WORK TO BE COMPLETED: Only one stretch of the data below is wanted: the lines starting at the one with "Go to Accueil home page" and ending at the one with "You are a computer-use agent. The image", both included, given again exactly.

ENTRIES PROVIDED:
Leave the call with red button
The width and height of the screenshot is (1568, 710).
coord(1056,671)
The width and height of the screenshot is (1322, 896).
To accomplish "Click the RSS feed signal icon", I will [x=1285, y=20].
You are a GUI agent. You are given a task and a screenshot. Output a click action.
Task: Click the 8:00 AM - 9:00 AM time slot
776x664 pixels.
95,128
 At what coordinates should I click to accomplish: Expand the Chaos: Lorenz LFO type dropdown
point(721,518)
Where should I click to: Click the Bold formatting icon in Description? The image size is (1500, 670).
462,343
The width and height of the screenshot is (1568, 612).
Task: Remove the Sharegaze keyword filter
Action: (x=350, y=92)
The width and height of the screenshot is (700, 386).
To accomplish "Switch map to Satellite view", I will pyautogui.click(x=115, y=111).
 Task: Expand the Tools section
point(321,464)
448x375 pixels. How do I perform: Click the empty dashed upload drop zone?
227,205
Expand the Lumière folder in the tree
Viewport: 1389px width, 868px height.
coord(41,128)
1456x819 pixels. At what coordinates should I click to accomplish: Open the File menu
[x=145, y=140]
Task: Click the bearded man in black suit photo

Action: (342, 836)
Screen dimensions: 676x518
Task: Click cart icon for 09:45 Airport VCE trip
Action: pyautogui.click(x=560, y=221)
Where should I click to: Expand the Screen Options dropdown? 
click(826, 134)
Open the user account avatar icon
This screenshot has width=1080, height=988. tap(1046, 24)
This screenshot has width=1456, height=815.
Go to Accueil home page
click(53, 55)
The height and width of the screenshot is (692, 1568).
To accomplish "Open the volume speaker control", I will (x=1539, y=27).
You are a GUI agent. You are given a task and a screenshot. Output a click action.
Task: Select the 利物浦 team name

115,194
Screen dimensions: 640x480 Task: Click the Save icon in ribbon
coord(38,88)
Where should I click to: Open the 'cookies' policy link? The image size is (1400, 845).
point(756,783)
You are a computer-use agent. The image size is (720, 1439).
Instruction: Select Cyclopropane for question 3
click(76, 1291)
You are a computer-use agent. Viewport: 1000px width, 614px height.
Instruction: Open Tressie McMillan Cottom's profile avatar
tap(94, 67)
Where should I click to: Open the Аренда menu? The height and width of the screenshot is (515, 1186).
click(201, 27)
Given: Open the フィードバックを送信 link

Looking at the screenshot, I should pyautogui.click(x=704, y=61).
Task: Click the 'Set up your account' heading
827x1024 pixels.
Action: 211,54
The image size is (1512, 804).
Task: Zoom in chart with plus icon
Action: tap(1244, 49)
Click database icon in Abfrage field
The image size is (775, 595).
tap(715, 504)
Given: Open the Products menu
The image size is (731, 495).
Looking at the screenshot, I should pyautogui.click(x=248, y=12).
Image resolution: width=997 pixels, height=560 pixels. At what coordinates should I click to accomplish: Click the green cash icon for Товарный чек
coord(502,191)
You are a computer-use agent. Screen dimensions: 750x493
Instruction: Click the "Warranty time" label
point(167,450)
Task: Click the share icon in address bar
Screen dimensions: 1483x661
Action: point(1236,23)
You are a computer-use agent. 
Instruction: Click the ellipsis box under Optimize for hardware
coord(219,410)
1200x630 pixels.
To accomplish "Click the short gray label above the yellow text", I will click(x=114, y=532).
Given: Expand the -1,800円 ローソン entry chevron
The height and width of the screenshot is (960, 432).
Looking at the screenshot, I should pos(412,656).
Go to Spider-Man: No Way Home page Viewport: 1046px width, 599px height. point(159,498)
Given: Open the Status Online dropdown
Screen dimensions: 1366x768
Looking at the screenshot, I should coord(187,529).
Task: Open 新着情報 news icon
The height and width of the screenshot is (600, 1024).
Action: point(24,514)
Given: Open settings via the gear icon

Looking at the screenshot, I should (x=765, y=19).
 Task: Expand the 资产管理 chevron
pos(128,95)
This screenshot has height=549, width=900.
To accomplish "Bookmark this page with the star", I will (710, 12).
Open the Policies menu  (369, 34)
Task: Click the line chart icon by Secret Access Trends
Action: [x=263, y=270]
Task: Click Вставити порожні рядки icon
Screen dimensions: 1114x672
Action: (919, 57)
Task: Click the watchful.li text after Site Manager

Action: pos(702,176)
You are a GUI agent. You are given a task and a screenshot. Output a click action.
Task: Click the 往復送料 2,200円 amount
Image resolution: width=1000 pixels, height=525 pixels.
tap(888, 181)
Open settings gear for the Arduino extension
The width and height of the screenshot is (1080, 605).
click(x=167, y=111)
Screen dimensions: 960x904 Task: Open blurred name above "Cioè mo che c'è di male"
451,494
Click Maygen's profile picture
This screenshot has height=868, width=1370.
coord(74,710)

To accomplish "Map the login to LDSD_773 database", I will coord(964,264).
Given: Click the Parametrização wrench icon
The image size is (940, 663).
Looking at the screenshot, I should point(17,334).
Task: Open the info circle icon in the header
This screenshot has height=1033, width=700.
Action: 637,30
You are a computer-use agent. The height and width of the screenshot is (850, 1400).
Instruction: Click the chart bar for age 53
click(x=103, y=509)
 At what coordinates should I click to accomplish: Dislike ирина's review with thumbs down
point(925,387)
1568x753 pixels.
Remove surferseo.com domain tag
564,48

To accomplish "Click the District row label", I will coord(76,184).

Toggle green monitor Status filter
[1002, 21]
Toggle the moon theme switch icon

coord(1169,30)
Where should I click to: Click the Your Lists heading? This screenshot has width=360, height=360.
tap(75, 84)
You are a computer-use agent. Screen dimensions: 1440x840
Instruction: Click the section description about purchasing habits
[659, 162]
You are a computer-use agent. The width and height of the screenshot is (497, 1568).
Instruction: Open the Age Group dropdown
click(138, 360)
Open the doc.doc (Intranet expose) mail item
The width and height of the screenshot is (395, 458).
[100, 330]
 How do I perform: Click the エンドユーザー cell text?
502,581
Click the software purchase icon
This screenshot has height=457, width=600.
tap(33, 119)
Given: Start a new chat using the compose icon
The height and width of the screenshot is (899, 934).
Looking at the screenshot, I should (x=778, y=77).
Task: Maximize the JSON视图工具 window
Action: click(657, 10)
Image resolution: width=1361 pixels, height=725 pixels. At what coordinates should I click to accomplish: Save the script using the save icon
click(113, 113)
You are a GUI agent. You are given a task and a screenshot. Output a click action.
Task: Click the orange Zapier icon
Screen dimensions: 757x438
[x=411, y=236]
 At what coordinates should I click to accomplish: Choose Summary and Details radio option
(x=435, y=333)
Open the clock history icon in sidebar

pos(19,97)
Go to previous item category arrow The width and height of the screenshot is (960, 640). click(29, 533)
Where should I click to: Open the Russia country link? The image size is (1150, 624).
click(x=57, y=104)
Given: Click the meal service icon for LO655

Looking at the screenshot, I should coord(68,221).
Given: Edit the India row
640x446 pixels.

ANSWER SPACE:
Go to Accueil home page
click(53, 55)
The height and width of the screenshot is (692, 1568).
To accomplish "Open the volume speaker control", I will (x=1539, y=27).
You are a GUI agent. You are given a task and a screenshot. Output a click action.
Task: Select the 利物浦 team name

115,194
Screen dimensions: 640x480 Task: Click the Save icon in ribbon
coord(38,88)
Where should I click to: Open the 'cookies' policy link? The image size is (1400, 845).
point(756,783)
You are a computer-use agent. The image size is (720, 1439).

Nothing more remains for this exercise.